◆ 作業指示 1
新卒教師の心得を述べた本文のうち、「それぞれの分野で,優れて実践があります。」から「よく新卒教師が次のような勘違いをしていることがあります。」までを、両端の語句も含めて一字一句そのまま書き写してください。
◆ 作業指示 2
新卒教師の心得を述べた本文は最後の文で終わっています。その次に続く文章を書いてください。

新卒教師,新採用教員が同じ失敗をしないために
◇第一の心得は,「優れた実践から学ぶ」ということです。
優れた実践を調べて,そこから学ぶのです。
授業のやり方。
学級経営の方法。
子どもへの対応方法。
それぞれの分野で,優れて実践があります。
実践の成果を知り,どうやってその成果をつくりだしたのかを学ぶのです。
◇例えば,水泳の教え方でも,効果的な実践は様々あります。
先人が開発した方法を,とりあえず一つでもよいから,知っておくのです。
そして自分が水泳を教えるときに,その先人の開発した方法を,試してみるのです。
よく新卒教師が次のような勘違いをしていることがあります。
「自分は自分なりの教育方法で,子どもを伸ばそう」
これは,勘違いです。
いきなり,自分なりの教育方法を,その場で考えてもうまくいくはずがありません。

◆ 提供データ
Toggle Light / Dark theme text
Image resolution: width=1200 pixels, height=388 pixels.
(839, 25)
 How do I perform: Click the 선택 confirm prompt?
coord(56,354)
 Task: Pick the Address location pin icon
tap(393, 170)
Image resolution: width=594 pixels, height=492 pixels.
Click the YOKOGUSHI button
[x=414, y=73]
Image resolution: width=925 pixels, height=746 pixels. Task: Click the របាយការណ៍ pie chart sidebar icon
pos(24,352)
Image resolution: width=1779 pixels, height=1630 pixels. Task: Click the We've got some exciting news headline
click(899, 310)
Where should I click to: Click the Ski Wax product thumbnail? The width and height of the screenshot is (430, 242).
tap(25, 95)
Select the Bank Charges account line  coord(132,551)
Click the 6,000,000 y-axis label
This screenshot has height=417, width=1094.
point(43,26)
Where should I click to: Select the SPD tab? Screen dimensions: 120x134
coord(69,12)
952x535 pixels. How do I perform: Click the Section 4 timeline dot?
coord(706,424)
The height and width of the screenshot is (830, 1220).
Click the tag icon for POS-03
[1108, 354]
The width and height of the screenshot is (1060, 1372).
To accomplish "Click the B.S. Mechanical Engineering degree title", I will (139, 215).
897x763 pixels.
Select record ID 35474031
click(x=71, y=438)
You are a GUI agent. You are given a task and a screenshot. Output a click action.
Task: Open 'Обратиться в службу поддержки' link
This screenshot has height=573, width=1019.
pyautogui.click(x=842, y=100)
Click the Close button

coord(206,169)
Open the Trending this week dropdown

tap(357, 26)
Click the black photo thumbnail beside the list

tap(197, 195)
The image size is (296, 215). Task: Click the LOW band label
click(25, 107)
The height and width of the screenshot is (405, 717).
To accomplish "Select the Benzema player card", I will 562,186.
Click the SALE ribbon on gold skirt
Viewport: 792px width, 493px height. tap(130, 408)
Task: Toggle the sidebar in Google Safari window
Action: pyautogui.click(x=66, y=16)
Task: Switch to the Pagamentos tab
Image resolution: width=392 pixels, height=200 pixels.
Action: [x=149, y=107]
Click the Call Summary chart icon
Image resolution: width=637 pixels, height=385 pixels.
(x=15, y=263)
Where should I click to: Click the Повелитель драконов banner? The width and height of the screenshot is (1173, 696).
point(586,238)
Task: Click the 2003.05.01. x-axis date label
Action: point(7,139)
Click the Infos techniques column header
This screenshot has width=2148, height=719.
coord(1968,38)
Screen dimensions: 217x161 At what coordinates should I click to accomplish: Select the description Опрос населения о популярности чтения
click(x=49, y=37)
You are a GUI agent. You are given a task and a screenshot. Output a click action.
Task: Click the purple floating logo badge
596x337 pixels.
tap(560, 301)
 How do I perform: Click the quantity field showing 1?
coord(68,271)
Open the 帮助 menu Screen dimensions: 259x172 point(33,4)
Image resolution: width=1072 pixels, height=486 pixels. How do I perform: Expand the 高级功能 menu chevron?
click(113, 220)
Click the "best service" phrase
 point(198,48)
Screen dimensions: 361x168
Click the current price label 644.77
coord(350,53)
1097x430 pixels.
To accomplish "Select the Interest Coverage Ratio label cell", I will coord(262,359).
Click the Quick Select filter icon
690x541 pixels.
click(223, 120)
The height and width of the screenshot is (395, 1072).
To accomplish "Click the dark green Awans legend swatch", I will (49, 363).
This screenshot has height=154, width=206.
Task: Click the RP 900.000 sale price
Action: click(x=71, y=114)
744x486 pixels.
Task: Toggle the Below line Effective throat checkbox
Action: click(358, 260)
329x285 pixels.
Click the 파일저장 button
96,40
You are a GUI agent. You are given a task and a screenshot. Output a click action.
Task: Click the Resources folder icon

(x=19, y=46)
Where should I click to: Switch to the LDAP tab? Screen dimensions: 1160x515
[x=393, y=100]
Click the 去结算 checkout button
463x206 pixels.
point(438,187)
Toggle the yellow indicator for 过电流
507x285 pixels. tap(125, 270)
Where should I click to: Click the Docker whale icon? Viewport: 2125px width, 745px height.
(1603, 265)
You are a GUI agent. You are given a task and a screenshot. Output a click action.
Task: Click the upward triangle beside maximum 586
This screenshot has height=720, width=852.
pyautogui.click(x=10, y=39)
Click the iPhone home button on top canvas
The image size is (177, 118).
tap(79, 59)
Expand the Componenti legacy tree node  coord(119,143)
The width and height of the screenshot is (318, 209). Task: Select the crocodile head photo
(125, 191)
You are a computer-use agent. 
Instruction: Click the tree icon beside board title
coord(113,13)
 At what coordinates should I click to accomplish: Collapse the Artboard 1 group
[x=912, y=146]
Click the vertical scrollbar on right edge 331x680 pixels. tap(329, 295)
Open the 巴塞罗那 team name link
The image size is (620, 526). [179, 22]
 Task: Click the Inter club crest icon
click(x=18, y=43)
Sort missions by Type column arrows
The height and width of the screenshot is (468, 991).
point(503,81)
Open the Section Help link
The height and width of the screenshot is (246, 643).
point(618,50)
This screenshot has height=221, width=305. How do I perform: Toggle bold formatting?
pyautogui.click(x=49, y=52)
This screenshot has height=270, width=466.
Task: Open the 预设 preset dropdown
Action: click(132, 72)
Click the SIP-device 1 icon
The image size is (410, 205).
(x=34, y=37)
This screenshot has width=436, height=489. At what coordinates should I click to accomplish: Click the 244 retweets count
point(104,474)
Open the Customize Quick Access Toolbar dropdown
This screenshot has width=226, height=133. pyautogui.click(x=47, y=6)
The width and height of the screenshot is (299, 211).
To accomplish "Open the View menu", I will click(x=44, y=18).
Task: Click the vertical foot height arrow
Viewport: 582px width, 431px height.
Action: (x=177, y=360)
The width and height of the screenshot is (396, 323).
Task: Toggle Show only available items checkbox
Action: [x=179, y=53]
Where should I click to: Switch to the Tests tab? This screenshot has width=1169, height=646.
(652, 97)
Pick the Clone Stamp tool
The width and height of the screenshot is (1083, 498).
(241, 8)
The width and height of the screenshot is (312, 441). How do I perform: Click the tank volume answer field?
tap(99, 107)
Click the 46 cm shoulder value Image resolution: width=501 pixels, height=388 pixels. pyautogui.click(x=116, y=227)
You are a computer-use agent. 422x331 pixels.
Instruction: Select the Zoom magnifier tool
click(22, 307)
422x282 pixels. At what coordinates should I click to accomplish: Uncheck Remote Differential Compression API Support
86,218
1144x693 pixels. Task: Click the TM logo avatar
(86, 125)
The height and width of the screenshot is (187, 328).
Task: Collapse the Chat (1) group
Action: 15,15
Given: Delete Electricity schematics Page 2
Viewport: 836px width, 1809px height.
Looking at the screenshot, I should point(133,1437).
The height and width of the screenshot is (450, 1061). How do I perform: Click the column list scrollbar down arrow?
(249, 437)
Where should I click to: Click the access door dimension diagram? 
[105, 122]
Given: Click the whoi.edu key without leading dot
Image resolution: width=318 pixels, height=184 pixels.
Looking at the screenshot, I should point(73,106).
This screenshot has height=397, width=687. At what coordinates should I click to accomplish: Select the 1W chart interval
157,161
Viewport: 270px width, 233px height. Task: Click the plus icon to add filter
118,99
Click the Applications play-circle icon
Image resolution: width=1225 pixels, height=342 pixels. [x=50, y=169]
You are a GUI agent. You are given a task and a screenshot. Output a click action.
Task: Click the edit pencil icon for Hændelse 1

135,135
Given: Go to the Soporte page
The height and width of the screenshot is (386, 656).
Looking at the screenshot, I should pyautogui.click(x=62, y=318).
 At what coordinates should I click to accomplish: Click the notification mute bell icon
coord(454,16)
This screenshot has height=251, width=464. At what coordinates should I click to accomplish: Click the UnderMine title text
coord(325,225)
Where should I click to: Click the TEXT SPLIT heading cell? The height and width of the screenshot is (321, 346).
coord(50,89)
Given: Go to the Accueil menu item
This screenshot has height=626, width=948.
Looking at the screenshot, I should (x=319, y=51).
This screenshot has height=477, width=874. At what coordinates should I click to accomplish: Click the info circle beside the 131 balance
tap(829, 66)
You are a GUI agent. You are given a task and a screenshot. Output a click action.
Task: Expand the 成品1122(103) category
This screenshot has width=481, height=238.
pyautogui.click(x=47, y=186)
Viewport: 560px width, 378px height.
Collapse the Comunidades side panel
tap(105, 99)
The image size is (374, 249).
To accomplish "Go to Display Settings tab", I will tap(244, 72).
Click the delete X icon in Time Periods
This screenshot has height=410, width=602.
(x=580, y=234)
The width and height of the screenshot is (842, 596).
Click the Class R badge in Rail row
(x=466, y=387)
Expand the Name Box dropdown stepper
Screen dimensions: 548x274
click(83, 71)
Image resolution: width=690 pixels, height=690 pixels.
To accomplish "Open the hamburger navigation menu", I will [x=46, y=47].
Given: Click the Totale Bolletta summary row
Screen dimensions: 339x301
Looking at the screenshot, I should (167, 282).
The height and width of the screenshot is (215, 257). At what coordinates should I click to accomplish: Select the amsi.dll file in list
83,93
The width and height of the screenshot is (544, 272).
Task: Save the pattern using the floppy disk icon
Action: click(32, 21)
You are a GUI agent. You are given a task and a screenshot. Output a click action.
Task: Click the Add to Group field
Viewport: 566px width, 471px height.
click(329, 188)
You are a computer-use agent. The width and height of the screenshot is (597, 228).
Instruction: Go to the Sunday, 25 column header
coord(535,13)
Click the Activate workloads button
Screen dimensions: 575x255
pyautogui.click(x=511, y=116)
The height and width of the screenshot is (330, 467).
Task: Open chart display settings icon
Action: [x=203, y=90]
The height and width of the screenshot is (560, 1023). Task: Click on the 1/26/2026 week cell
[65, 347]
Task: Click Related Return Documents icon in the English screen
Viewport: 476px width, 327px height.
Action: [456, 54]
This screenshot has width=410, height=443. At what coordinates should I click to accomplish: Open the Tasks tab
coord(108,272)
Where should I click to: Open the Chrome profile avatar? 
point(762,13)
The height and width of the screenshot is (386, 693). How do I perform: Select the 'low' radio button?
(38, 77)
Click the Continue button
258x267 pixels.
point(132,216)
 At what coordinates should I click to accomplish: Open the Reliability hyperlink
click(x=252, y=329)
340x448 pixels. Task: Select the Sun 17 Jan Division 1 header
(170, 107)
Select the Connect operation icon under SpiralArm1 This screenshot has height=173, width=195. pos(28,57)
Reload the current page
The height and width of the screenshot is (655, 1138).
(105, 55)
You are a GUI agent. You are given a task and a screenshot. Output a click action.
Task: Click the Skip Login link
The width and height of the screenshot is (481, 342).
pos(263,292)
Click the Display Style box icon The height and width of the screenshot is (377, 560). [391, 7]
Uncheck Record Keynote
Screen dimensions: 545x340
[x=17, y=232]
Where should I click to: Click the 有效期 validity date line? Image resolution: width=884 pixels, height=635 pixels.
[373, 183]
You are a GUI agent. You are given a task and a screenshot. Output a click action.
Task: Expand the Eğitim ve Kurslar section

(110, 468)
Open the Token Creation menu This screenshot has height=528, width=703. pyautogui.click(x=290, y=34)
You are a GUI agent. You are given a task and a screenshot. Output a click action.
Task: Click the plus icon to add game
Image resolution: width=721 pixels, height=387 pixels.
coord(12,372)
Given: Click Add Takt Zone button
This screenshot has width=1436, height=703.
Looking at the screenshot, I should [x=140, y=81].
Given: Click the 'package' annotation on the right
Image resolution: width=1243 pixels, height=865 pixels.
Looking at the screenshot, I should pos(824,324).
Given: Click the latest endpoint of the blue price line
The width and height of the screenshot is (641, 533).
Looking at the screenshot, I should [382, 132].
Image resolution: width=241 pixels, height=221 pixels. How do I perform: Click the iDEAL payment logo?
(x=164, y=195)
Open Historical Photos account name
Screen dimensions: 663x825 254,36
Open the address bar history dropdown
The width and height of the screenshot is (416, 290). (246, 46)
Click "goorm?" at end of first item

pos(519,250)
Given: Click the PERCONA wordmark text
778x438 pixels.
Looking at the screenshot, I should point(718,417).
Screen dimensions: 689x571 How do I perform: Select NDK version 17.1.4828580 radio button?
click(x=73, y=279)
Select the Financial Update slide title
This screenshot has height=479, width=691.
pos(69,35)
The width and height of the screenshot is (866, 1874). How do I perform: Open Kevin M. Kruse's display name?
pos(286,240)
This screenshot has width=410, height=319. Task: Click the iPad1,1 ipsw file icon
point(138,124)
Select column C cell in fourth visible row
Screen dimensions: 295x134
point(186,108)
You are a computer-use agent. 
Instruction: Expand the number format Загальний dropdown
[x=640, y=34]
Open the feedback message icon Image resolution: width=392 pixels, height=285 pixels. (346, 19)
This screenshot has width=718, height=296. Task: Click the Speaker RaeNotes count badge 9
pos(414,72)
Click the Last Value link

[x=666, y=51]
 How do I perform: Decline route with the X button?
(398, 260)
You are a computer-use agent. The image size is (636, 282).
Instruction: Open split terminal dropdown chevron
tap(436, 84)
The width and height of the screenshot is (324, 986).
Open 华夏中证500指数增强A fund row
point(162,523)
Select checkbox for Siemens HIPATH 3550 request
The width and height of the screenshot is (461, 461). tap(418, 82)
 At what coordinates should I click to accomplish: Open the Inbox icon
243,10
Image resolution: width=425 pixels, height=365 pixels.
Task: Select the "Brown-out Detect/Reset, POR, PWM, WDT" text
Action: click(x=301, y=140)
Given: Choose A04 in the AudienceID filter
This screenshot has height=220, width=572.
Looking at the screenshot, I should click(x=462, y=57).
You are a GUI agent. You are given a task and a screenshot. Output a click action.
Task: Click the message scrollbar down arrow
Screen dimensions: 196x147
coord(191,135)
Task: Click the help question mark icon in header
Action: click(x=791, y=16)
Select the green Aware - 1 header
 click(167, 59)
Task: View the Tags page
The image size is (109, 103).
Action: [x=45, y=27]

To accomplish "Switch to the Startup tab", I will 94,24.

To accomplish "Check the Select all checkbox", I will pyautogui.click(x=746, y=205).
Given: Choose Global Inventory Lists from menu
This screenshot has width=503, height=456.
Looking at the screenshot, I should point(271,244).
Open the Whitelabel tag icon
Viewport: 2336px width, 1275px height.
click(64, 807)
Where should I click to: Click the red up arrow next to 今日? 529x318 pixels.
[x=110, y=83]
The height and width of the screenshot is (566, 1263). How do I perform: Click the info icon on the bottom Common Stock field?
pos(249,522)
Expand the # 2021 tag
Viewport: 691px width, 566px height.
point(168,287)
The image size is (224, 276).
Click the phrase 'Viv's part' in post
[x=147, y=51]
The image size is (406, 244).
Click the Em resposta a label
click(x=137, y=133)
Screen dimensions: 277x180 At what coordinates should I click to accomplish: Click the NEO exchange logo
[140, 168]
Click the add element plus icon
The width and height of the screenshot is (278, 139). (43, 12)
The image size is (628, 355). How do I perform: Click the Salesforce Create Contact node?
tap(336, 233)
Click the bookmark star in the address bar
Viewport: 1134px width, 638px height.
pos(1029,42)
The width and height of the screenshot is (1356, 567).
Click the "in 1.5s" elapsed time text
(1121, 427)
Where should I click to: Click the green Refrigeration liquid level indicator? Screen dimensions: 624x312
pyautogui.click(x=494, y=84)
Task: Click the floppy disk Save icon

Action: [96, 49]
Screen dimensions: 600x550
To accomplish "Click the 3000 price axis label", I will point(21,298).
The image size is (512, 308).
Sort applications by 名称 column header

◆ 解答欄 1
それぞれの分野で,優れて実践があります。
実践の成果を知り,どうやってその成果をつくりだしたのかを学ぶのです。
◇例えば,水泳の教え方でも,効果的な実践は様々あります。
先人が開発した方法を,とりあえず一つでもよいから,知っておくのです。
そして自分が水泳を教えるときに,その先人の開発した方法を,試してみるのです。
よく新卒教師が次のような勘違いをしていることがあります。

◆ 解答欄 2
医者で考えると,このことがよく分かります。
医者が,病気の手術をするときに,自分なりの手術方法をその場で考えてやってみよう,などと思うでしょうか?
病気ごとに,治療法があり,手術の方法があるのです。
医療の世界では,優れた治療法は,医者の間で共有されるようになっています。
そして,効果的な治療法に絞って実行されるのです。
それぞれの医者が,「自分流の方法で治療をしよう!」などとは思わないのです。
それは,命を預かっているからです。
効果も何も分からないような方法を行き当たりばったりで試すわけにはいかないのです。
◇教師もまた同じです。
大げさではなく,子どもの命を預かっています。
大切な子どもの,大切な成長の機会に関わらせてもらっているのです。
行き当たりばったりの,効果も分からないような方法を,思いつきで試してみるということでよいわけがありません。
◇まずは謙虚になって,優れた実践から学ぶこと。
これができなくてはならないのです。
といっても,優れた実践から学ぶことは簡単なことです。
それは,本という形で,出版されていることがほとんどだからです。
先人が10年,20年と実践してきたことを,わずか1000円,2000円で手に入れることができます。
本を買ったら,教室に置いておきます。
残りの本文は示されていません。